## EXERCISE DIRECTIONS
Format every line of the items below as a JSON list of strings, one string per line, leaving out blank lines.

## PROVIDED DATA
┏━━

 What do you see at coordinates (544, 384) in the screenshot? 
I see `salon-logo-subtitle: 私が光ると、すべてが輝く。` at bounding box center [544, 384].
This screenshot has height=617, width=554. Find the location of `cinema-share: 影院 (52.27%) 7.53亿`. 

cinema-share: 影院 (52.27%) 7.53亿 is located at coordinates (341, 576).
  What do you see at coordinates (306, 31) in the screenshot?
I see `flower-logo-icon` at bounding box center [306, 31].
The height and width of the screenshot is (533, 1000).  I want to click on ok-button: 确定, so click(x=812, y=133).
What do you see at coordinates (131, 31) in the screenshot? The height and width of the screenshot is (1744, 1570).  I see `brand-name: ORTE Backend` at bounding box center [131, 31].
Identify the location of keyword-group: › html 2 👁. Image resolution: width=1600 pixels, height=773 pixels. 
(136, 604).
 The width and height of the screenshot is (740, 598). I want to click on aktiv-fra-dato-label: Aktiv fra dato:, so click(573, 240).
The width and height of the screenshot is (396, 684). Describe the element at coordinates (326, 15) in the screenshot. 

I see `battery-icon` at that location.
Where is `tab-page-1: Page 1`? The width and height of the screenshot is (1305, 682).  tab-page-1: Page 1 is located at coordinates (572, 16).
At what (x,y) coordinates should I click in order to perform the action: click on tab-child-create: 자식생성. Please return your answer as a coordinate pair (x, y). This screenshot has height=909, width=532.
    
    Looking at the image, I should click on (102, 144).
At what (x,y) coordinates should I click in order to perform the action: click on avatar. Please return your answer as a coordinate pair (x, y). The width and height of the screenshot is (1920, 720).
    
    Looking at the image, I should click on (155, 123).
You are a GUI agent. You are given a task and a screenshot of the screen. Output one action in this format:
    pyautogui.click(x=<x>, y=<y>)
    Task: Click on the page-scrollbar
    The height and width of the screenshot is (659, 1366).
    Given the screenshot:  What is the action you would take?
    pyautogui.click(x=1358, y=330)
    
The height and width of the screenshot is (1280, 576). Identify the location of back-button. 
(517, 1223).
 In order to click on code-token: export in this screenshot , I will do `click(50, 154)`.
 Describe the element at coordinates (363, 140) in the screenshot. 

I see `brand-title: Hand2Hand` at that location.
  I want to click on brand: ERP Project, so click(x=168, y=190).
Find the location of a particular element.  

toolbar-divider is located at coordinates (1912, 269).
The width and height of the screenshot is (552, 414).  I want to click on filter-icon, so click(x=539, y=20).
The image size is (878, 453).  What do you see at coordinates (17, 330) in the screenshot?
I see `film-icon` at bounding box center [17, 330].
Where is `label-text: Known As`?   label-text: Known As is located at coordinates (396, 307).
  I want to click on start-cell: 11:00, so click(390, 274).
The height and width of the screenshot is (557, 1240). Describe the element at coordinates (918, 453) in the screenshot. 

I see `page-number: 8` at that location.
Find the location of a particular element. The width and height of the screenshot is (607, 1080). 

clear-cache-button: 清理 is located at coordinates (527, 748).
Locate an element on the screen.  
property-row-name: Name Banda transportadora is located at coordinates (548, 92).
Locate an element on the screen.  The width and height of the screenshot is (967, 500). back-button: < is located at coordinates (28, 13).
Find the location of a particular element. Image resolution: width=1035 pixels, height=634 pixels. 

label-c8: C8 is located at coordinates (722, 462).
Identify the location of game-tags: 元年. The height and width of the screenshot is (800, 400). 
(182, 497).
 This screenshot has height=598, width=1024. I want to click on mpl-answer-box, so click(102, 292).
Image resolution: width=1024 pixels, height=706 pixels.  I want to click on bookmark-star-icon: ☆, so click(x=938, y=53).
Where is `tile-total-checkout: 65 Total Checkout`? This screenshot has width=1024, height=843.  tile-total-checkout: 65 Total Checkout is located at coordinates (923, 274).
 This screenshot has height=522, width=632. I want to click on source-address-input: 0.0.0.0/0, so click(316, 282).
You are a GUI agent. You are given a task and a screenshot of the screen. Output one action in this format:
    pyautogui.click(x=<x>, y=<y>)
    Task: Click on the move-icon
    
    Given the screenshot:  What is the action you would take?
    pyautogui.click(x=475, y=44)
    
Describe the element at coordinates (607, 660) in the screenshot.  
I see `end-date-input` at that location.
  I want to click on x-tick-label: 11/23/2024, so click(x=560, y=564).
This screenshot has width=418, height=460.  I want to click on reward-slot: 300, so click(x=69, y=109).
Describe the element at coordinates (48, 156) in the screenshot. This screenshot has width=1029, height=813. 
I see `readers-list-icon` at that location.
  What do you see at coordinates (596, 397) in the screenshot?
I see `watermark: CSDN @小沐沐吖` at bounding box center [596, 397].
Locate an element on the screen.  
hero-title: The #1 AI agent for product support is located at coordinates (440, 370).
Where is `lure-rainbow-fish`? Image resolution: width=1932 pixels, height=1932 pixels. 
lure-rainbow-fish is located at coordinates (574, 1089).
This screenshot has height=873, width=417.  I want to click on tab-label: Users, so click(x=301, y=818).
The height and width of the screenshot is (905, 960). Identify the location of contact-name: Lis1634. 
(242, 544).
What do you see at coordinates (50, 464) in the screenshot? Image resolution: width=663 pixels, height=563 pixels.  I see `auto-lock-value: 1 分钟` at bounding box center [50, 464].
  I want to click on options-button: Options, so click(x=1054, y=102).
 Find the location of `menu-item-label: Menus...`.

┗━━

## WRITTEN SOLUTION
[
  " What do you see at coordinates (544, 384) in the screenshot? ",
  "I see `salon-logo-subtitle: 私が光ると、すべてが輝く。` at bounding box center [544, 384].",
  "This screenshot has height=617, width=554. Find the location of `cinema-share: 影院 (52.27%) 7.53亿`. ",
  "cinema-share: 影院 (52.27%) 7.53亿 is located at coordinates (341, 576).",
  "  What do you see at coordinates (306, 31) in the screenshot?",
  "I see `flower-logo-icon` at bounding box center [306, 31].",
  "The height and width of the screenshot is (533, 1000).  I want to click on ok-button: 确定, so click(x=812, y=133).",
  "What do you see at coordinates (131, 31) in the screenshot? The height and width of the screenshot is (1744, 1570).  I see `brand-name: ORTE Backend` at bounding box center [131, 31].",
  "Identify the location of keyword-group: › html 2 👁. Image resolution: width=1600 pixels, height=773 pixels. ",
  "(136, 604).",
  " The width and height of the screenshot is (740, 598). I want to click on aktiv-fra-dato-label: Aktiv fra dato:, so click(573, 240).",
  "The width and height of the screenshot is (396, 684). Describe the element at coordinates (326, 15) in the screenshot. ",
  "I see `battery-icon` at that location.",
  "Where is `tab-page-1: Page 1`? The width and height of the screenshot is (1305, 682).  tab-page-1: Page 1 is located at coordinates (572, 16).",
  "At what (x,y) coordinates should I click in order to perform the action: click on tab-child-create: 자식생성. Please return your answer as a coordinate pair (x, y). This screenshot has height=909, width=532.",
  "    Looking at the image, I should click on (102, 144).",
  "At what (x,y) coordinates should I click in order to perform the action: click on avatar. Please return your answer as a coordinate pair (x, y). The width and height of the screenshot is (1920, 720).",
  "    Looking at the image, I should click on (155, 123).",
  "You are a GUI agent. You are given a task and a screenshot of the screen. Output one action in this format:",
  "    pyautogui.click(x=<x>, y=<y>)",
  "    Task: Click on the page-scrollbar",
  "    The height and width of the screenshot is (659, 1366).",
  "    Given the screenshot:  What is the action you would take?",
  "    pyautogui.click(x=1358, y=330)",
  "The height and width of the screenshot is (1280, 576). Identify the location of back-button. ",
  "(517, 1223).",
  " In order to click on code-token: export in this screenshot , I will do `click(50, 154)`.",
  " Describe the element at coordinates (363, 140) in the screenshot. ",
  "I see `brand-title: Hand2Hand` at that location.",
  "  I want to click on brand: ERP Project, so click(x=168, y=190).",
  "Find the location of a particular element.  ",
  "toolbar-divider is located at coordinates (1912, 269).",
  "The width and height of the screenshot is (552, 414).  I want to click on filter-icon, so click(x=539, y=20).",
  "The image size is (878, 453).  What do you see at coordinates (17, 330) in the screenshot?",
  "I see `film-icon` at bounding box center [17, 330].",
  "Where is `label-text: Known As`?   label-text: Known As is located at coordinates (396, 307).",
  "  I want to click on start-cell: 11:00, so click(390, 274).",
  "The height and width of the screenshot is (557, 1240). Describe the element at coordinates (918, 453) in the screenshot. ",
  "I see `page-number: 8` at that location.",
  "Find the location of a particular element. The width and height of the screenshot is (607, 1080). ",
  "clear-cache-button: 清理 is located at coordinates (527, 748).",
  "Locate an element on the screen.  ",
  "property-row-name: Name Banda transportadora is located at coordinates (548, 92).",
  "Locate an element on the screen.  The width and height of the screenshot is (967, 500). back-button: < is located at coordinates (28, 13).",
  "Find the location of a particular element. Image resolution: width=1035 pixels, height=634 pixels. ",
  "label-c8: C8 is located at coordinates (722, 462).",
  "Identify the location of game-tags: 元年. The height and width of the screenshot is (800, 400). ",
  "(182, 497).",
  " This screenshot has height=598, width=1024. I want to click on mpl-answer-box, so click(102, 292).",
  "Image resolution: width=1024 pixels, height=706 pixels.  I want to click on bookmark-star-icon: ☆, so click(x=938, y=53).",
  "Where is `tile-total-checkout: 65 Total Checkout`? This screenshot has width=1024, height=843.  tile-total-checkout: 65 Total Checkout is located at coordinates (923, 274).",
  " This screenshot has height=522, width=632. I want to click on source-address-input: 0.0.0.0/0, so click(316, 282).",
  "You are a GUI agent. You are given a task and a screenshot of the screen. Output one action in this format:",
  "    pyautogui.click(x=<x>, y=<y>)",
  "    Task: Click on the move-icon",
  "    Given the screenshot:  What is the action you would take?",
  "    pyautogui.click(x=475, y=44)",
  "Describe the element at coordinates (607, 660) in the screenshot.  ",
  "I see `end-date-input` at that location.",
  "  I want to click on x-tick-label: 11/23/2024, so click(x=560, y=564).",
  "This screenshot has width=418, height=460.  I want to click on reward-slot: 300, so click(x=69, y=109).",
  "Describe the element at coordinates (48, 156) in the screenshot. This screenshot has width=1029, height=813. ",
  "I see `readers-list-icon` at that location.",
  "  What do you see at coordinates (596, 397) in the screenshot?",
  "I see `watermark: CSDN @小沐沐吖` at bounding box center [596, 397].",
  "Locate an element on the screen.  ",
  "hero-title: The #1 AI agent for product support is located at coordinates (440, 370).",
  "Where is `lure-rainbow-fish`? Image resolution: width=1932 pixels, height=1932 pixels. ",
  "lure-rainbow-fish is located at coordinates (574, 1089).",
  "This screenshot has height=873, width=417.  I want to click on tab-label: Users, so click(x=301, y=818).",
  "The height and width of the screenshot is (905, 960). Identify the location of contact-name: Lis1634. ",
  "(242, 544).",
  "What do you see at coordinates (50, 464) in the screenshot? Image resolution: width=663 pixels, height=563 pixels.  I see `auto-lock-value: 1 分钟` at bounding box center [50, 464].",
  "  I want to click on options-button: Options, so click(x=1054, y=102).",
  " Find the location of `menu-item-label: Menus...`."
]